La pilule contraceptive soulève de nombreuses inquiétudes ces dernières années. Et les découvertes de la nouvelle étude présentée lors de la réunion annuelle de la Radiological Society of North America (RSNA) le 4 décembre dernier, ne vont pas apaiser les craintes. Selon les travaux présentés, les femmes qui étaient sous contraception hormonale orale, ont un hypothalamus plus petit que les autres. 

Pilule contraceptive : un hypothalamus 6% plus petit

L’équipe scientifique a fait passer une IRM (Imagerie par Résonance Magnétique) cérébrale à 50 participantes dont 21 prenaient une pilule contraceptive combinée, c’est-à-dire qui contient des œstrogènes et un progestatif

Le Dr Michael Lipton, professeur de radiologie au Collège de médecine Albert Einstein de New York, qui a dirigé la recherche, a remarqué qu'elle semblait avoir un effet sur l'hypothalamus. “Nous avons constaté une différence spectaculaire de taille de cette structure cérébrale entre les femmes qui prennent une contraception orale et celles qui n'en prennent pas", explique-t-il.

L’hypothalamus des femmes sous contraception orale est en moyenne 6% plus petit que celles qui ne le sont pas.


L’hypothalamus trompé par les hormones de la pilule ?

L’hypothalamus est situé au cœur du cerveau, sous le thalamus. Cette structure est impliquée dans de nombreuses fonctions de l’organisme comme la régulation de la température corporelle, la faim et la soif. Elle joue aussi un rôle dans le comportement sexuel et émotionnel ou encore les cycles du sommeil. L’hypothalamus fait aussi le lien entre le système nerveux et le système endocrinien, zone qui produit des hormones.

Il avait été précédemment montré que les hormones sexuelles favorisent la croissance des neurones. Les chercheurs qui en sont encore aux conclusions préliminaires, émettent ainsi l’hypothèse que les hormones synthétiques des pilules indiqueraient à l’hypothalamus qu’il n’est pas nécessaire d’en produire et freineraient ainsi le développement des cellules cérébrales. 

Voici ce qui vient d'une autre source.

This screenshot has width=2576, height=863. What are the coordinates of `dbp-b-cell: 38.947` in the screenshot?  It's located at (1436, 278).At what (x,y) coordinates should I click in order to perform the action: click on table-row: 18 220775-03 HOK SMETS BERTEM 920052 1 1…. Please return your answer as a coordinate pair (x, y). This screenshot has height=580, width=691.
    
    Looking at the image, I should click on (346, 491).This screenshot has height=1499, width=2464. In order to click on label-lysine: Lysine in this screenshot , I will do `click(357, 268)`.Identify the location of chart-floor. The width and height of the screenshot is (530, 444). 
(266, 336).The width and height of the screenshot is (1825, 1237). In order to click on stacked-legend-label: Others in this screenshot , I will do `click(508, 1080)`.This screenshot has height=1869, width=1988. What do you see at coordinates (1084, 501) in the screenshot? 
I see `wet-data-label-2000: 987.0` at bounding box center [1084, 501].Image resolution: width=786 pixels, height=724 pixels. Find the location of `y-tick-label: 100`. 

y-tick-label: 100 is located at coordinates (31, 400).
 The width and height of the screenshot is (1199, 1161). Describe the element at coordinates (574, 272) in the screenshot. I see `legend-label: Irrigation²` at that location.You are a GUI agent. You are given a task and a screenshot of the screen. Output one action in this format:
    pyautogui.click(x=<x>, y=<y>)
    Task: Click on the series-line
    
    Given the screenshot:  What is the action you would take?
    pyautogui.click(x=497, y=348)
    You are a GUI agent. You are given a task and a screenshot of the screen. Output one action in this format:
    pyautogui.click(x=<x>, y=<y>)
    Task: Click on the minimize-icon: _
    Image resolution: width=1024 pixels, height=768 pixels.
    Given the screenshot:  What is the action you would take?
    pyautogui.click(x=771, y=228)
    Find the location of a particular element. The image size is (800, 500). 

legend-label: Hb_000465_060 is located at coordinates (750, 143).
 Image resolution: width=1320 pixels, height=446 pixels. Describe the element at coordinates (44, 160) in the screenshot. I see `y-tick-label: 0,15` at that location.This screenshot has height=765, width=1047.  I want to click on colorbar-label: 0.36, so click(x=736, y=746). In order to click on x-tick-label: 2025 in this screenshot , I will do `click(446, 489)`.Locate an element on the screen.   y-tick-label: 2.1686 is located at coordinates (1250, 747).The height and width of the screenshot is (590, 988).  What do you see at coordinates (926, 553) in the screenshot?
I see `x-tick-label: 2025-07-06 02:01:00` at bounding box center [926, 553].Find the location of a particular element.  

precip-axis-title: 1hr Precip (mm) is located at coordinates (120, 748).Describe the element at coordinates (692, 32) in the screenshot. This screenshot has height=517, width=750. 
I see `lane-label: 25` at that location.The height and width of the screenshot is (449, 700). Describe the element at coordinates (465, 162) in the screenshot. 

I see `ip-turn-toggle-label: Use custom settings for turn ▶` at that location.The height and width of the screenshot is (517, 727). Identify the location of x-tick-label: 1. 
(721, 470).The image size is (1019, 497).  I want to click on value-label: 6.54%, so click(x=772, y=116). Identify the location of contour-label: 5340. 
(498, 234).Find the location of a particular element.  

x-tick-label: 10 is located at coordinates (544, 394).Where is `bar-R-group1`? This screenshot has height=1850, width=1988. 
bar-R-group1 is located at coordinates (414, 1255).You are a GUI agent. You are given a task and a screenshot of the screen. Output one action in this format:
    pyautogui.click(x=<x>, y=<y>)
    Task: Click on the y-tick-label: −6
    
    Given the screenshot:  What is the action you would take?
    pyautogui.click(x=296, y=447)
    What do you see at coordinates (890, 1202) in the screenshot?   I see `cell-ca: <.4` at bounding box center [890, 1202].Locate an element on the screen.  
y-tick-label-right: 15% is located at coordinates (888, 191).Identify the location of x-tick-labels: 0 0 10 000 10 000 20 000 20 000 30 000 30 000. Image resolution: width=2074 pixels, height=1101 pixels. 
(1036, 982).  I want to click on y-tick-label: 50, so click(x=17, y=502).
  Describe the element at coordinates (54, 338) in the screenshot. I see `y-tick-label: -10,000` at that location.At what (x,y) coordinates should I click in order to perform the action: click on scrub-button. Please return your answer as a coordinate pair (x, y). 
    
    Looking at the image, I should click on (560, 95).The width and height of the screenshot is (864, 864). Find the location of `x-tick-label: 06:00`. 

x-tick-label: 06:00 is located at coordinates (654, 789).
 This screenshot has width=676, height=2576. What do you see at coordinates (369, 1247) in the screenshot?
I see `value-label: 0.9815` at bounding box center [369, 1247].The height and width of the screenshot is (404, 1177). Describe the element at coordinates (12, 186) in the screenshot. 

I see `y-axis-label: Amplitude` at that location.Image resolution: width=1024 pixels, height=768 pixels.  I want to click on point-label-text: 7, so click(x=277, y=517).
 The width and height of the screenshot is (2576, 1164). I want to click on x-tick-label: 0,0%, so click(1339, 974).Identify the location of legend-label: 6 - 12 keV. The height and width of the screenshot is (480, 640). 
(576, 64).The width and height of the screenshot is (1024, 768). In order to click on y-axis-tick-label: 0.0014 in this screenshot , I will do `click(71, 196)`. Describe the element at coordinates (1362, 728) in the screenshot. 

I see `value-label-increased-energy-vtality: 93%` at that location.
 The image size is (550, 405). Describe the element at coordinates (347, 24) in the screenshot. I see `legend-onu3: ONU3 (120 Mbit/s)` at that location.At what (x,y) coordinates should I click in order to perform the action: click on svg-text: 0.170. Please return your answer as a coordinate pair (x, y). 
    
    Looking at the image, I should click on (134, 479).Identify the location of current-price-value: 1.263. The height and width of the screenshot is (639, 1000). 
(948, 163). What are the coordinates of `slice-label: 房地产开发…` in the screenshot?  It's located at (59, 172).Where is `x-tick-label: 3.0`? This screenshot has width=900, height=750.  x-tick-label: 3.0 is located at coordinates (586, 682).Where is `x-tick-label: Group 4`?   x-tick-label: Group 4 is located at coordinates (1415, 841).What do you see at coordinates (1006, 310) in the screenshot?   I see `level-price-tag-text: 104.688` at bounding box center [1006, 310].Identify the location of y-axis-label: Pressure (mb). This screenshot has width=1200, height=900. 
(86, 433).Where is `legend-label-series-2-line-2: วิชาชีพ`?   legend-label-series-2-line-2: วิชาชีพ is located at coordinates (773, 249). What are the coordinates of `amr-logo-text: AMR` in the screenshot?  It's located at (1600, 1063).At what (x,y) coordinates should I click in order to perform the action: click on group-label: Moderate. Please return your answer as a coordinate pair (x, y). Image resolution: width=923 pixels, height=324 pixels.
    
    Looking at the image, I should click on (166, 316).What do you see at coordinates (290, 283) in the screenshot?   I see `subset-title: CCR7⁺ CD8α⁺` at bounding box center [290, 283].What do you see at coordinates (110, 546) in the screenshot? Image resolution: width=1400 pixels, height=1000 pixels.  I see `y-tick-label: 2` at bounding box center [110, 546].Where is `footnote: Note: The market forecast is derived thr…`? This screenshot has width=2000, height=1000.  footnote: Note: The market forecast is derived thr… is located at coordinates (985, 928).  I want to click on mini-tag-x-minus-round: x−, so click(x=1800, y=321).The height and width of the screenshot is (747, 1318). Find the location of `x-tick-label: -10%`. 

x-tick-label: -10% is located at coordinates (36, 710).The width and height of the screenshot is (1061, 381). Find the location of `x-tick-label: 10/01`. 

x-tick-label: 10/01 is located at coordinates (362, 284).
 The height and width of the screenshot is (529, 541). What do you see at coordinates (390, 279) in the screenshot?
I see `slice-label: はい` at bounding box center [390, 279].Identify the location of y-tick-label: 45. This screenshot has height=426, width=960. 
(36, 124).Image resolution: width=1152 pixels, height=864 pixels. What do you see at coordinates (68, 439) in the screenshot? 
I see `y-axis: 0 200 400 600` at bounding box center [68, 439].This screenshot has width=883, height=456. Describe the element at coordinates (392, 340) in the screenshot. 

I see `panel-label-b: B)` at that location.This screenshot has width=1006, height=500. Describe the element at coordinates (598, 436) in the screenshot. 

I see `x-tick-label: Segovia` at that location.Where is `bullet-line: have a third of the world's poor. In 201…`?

L’hypothalamus trompé par les hormones de la pilule ?© Creative CommonsIllustration d'un cerveau montrant l'emplacement de l'hypothalamus, réalisée par Henry Vandyke Carter pour le livre Anatomy of the Human Body de Henry Gray, (domaine public).

Pilule & cerveau : des conséquences encore inconnues...

Si les chercheurs ont mis en évidence la taille inférieure de l’hypothalamus des femmes sous pilule, les conséquences de cette différence ne sont pas encore connues. Les questionnaires soumis aux participantes montrent que les capacités mentales (mémoire, langage, raisonnement) ne sont pas amoindries. Par contre, ils pointent du doigt une tendance plus élevée à la colère et aux signes dépressifs chez les femmes prenant la pilule.

… nécessitant de nouvelles recherches

Toutefois, le faible échantillon de la recherche ne permet pas de conclure à un lien de causalité entre l’usage de la pilule et les effets sur le cerveau pour le moment. Des études plus poussées sur ce sujet seront nécessaires avant de présenter des conclusions définitives. Le docteur Michael Lipton explique "Nous ne disons pas que les gens devraient sortir en courant et jeter leurs pilules contraceptives. Mais ces résultats pourraient tout simplement indiquer une piste qui mérite davantage de recherches" puis il conclut "Cette première étude montre un lien important et devrait motiver une recherche plus approfondie sur les effets des contraceptifs oraux sur la structure du cerveau et leur impact potentiel sur la fonction cérébrale."